Purpose: Loss of retinal capillary endothelial cells and pericytes through apoptosis is an early event in diabetic retinopathy (DR). Inflammatory pathways play a role in early DR, yet the biochemical mechanisms are poorly understood. In this study, we investigated the role of indoleamine 2,3-dioxygenase (IDO), an inflammatory cytokine-inducible enzyme, on retinal endothelial apoptosis and capillary degeneration in the diabetic retina.

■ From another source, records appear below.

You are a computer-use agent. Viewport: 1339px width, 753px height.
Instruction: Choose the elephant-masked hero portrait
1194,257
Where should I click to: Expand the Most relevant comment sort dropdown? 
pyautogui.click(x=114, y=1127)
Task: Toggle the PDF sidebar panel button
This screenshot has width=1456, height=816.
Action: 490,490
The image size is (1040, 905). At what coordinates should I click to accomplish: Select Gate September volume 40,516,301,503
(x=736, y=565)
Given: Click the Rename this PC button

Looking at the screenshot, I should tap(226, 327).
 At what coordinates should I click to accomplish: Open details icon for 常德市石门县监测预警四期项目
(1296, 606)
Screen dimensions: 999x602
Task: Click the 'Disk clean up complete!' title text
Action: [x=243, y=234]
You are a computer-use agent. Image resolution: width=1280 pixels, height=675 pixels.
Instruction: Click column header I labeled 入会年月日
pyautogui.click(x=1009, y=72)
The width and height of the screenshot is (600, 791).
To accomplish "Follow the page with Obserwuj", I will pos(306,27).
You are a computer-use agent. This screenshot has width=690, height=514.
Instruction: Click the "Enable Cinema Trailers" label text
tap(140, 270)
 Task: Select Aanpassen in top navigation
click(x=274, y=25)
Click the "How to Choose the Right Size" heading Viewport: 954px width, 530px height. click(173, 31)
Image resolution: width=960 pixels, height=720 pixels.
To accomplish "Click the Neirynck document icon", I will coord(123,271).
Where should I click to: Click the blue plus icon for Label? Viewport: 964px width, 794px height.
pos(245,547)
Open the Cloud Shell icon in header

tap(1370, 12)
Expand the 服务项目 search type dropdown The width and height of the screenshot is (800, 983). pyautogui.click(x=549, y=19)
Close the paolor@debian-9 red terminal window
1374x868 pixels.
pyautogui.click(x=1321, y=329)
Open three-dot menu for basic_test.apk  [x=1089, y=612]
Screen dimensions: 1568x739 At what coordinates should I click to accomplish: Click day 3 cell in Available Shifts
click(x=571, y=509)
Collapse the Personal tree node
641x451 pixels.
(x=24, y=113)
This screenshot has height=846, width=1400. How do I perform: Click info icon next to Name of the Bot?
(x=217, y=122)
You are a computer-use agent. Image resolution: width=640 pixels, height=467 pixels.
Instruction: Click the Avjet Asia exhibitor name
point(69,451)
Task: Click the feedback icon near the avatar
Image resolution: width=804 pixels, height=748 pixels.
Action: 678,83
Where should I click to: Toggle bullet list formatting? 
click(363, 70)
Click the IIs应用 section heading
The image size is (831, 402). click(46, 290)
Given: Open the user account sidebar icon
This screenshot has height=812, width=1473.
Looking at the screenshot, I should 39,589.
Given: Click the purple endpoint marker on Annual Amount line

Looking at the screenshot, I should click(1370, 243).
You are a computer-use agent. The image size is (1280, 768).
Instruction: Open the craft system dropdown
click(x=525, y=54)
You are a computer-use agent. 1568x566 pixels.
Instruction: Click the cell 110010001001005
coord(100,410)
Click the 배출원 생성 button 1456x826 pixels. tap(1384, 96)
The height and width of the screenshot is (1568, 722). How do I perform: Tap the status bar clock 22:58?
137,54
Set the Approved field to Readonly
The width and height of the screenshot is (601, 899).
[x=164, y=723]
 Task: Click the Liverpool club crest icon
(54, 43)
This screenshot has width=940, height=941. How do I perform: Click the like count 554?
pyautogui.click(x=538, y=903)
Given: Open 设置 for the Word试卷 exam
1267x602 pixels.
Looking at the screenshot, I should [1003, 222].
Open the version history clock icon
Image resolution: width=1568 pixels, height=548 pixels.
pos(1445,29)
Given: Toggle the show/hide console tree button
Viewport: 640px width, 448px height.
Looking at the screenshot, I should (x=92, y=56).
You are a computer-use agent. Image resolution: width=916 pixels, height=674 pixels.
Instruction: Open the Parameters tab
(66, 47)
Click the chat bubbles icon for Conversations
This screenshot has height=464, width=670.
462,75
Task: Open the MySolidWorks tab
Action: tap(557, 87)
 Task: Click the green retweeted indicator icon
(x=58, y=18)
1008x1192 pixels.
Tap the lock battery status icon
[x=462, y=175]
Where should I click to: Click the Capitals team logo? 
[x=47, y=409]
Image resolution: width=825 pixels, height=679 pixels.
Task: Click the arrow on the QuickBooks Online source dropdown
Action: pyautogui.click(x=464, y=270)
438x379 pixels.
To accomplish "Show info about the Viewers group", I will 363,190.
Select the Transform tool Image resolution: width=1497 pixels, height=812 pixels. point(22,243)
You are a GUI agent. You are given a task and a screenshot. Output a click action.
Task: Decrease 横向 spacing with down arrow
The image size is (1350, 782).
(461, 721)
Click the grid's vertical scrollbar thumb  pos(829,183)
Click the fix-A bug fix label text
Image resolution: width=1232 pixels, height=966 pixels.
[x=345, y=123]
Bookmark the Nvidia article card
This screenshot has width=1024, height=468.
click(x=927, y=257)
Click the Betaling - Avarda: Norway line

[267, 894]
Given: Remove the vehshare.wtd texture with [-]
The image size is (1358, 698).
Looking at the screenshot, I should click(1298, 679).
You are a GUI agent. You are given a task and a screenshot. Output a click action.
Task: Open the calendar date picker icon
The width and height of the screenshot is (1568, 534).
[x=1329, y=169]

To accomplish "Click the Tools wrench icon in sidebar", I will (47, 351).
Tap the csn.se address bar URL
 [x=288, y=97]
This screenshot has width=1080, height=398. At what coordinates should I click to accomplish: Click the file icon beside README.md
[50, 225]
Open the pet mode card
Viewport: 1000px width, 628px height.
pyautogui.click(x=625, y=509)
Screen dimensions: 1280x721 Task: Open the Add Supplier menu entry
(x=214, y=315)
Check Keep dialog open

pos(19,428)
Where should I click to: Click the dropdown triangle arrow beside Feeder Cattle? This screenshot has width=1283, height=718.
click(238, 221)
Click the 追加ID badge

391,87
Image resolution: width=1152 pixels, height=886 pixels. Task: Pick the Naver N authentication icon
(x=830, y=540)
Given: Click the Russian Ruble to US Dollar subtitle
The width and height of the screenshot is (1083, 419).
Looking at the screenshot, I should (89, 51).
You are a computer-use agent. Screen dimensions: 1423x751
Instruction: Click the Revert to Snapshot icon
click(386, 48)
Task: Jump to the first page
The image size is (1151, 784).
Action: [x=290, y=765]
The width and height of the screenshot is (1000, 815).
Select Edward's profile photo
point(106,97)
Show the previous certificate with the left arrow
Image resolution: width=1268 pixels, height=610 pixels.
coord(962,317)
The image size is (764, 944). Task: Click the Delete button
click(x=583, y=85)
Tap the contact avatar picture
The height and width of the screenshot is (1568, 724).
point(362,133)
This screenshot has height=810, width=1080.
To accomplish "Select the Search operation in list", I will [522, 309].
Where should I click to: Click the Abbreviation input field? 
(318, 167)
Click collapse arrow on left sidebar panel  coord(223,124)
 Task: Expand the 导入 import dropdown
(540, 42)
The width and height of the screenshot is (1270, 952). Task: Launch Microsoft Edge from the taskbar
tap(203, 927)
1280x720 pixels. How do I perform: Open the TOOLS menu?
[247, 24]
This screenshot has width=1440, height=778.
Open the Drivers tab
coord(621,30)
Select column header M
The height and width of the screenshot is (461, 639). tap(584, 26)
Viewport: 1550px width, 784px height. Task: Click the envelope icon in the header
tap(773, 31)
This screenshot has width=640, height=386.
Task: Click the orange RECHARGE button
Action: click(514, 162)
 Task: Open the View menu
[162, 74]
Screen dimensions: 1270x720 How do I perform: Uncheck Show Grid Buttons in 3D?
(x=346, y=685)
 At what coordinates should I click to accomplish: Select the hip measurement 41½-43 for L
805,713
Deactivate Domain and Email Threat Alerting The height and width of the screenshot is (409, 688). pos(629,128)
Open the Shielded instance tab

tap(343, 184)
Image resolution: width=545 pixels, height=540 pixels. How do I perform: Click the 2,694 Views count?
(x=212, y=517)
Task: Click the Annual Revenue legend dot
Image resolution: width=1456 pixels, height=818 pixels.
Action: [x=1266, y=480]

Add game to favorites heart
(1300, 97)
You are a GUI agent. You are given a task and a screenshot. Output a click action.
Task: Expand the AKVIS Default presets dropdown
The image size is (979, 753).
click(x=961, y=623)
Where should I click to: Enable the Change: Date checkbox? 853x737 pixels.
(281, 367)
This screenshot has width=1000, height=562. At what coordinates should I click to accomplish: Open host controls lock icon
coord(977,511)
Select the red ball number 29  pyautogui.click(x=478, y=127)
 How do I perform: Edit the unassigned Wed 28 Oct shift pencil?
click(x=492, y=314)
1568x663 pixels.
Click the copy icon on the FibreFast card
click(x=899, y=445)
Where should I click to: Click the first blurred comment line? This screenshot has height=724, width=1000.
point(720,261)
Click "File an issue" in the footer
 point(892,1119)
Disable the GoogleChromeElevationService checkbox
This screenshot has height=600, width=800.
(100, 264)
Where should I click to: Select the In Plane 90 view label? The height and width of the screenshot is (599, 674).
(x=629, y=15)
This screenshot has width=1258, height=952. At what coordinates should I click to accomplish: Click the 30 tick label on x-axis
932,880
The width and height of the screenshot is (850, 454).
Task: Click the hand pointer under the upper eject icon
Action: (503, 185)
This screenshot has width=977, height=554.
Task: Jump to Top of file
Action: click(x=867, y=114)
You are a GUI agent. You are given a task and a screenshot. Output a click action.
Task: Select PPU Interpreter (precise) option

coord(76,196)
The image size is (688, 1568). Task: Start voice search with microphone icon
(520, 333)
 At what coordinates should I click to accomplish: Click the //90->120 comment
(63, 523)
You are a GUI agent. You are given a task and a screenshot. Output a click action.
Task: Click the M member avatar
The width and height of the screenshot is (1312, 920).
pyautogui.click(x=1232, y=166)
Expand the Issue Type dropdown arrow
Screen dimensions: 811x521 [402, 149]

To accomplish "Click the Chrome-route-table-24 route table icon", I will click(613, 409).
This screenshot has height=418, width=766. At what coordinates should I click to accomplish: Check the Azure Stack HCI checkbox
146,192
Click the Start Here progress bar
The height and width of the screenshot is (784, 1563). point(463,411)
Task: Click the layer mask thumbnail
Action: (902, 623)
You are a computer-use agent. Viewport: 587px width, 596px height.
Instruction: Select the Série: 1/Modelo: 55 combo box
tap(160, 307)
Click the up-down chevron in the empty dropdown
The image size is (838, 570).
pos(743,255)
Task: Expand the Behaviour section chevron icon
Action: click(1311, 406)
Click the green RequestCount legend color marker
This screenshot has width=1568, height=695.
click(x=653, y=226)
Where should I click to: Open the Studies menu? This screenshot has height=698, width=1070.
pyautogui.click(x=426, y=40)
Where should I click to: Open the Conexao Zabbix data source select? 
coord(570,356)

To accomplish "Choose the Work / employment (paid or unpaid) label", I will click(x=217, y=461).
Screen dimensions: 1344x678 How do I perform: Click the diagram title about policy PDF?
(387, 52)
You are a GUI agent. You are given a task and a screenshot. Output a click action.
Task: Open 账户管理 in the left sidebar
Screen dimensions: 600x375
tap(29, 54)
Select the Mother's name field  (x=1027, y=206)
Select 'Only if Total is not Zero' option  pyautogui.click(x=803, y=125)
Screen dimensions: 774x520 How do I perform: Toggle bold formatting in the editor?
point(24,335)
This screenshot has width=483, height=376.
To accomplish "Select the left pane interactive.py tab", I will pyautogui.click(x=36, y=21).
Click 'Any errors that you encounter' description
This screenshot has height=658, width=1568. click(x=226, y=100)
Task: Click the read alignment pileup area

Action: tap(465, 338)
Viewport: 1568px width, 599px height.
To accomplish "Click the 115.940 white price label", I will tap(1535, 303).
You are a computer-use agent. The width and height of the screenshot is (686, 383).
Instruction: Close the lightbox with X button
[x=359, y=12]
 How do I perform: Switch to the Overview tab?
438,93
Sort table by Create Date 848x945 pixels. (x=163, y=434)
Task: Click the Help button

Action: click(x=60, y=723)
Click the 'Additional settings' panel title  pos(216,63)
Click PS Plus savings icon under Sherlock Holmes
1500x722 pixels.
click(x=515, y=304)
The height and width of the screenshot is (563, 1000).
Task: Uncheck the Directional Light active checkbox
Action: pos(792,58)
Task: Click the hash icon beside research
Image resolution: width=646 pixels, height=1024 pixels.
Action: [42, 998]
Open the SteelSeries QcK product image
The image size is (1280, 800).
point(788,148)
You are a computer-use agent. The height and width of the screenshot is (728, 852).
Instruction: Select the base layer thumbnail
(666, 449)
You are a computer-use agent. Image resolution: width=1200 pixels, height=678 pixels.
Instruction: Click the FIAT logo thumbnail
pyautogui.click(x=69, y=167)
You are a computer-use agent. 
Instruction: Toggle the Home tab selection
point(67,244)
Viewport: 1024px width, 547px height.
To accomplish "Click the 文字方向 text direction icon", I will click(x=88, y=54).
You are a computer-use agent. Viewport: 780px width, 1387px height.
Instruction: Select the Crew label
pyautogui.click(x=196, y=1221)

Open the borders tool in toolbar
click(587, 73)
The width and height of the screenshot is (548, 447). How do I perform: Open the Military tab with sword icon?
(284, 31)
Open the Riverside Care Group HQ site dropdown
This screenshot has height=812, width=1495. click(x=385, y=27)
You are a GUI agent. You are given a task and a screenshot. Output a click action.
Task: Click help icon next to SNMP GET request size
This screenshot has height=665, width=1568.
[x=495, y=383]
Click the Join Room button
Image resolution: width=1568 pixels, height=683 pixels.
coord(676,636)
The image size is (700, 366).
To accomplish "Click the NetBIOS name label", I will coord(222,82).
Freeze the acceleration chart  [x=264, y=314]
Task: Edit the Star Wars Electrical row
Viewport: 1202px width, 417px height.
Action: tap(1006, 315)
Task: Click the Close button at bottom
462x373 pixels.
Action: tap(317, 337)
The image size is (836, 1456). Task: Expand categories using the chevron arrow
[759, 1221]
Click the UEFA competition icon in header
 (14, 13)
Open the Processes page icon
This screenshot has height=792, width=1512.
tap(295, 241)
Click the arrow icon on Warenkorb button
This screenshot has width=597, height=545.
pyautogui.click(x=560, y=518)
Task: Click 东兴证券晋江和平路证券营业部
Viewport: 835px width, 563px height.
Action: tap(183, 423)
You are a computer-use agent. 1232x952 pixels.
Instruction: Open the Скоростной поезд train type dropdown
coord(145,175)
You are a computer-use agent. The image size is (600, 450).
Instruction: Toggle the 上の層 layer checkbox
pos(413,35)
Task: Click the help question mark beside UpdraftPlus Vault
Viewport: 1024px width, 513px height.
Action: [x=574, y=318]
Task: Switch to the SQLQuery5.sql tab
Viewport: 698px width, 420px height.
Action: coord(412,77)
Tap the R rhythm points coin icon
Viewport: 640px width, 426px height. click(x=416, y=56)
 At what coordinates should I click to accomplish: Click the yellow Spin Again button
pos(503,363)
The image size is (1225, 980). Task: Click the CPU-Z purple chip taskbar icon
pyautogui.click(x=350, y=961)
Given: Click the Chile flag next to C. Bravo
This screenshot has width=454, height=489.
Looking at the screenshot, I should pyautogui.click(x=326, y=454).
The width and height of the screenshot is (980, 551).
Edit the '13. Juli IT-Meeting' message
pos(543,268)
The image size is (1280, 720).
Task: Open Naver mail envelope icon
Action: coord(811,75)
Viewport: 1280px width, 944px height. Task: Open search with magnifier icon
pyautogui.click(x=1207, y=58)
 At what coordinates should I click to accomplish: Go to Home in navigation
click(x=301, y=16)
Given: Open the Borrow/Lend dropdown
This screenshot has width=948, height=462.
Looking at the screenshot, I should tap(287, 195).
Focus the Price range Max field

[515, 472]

Methods: IDO was detected in human and mouse retinas by immunohistochemistry or Western blotting. Interferon-γ (IFN-γ) levels were measured by ELISA. IDO levels were measured in human retinal capillary endothelial cells (HREC) cultured in the presence of IFN-γ ± 25 mM D-glucose. Reactive oxygen species (ROS) were measured using CM-H2DCFDA dye and apoptosis was measured by cleaved caspase-3. The role of IDO in DR was determined in IDO knockout (IDO-/-) mice with streptozotocin-induced diabetes.
Results: The IDO and IFN-γ levels were higher in human diabetic retinas with retinopathy relative to nondiabetic retinas. Immunohistochemical data showed that IDO is present in capillary endothelial cells. IFN-γ upregulated the IDO and ROS levels in HREC. The blockade of either IDO or kynurenine monooxygenase led to inhibition of ROS in HREC. Apoptosis through this pathway was inhibited by an ROS scavenger, TEMPOL. Capillary degeneration was significantly reduced in diabetic IDO-/- mice compared to diabetic wild-type mice.
Conclusions: The results suggest that the kynurenine pathway plays an important role in the inflammatory damage in the diabetic retina and could be a new therapeutic target for the treatment of DR.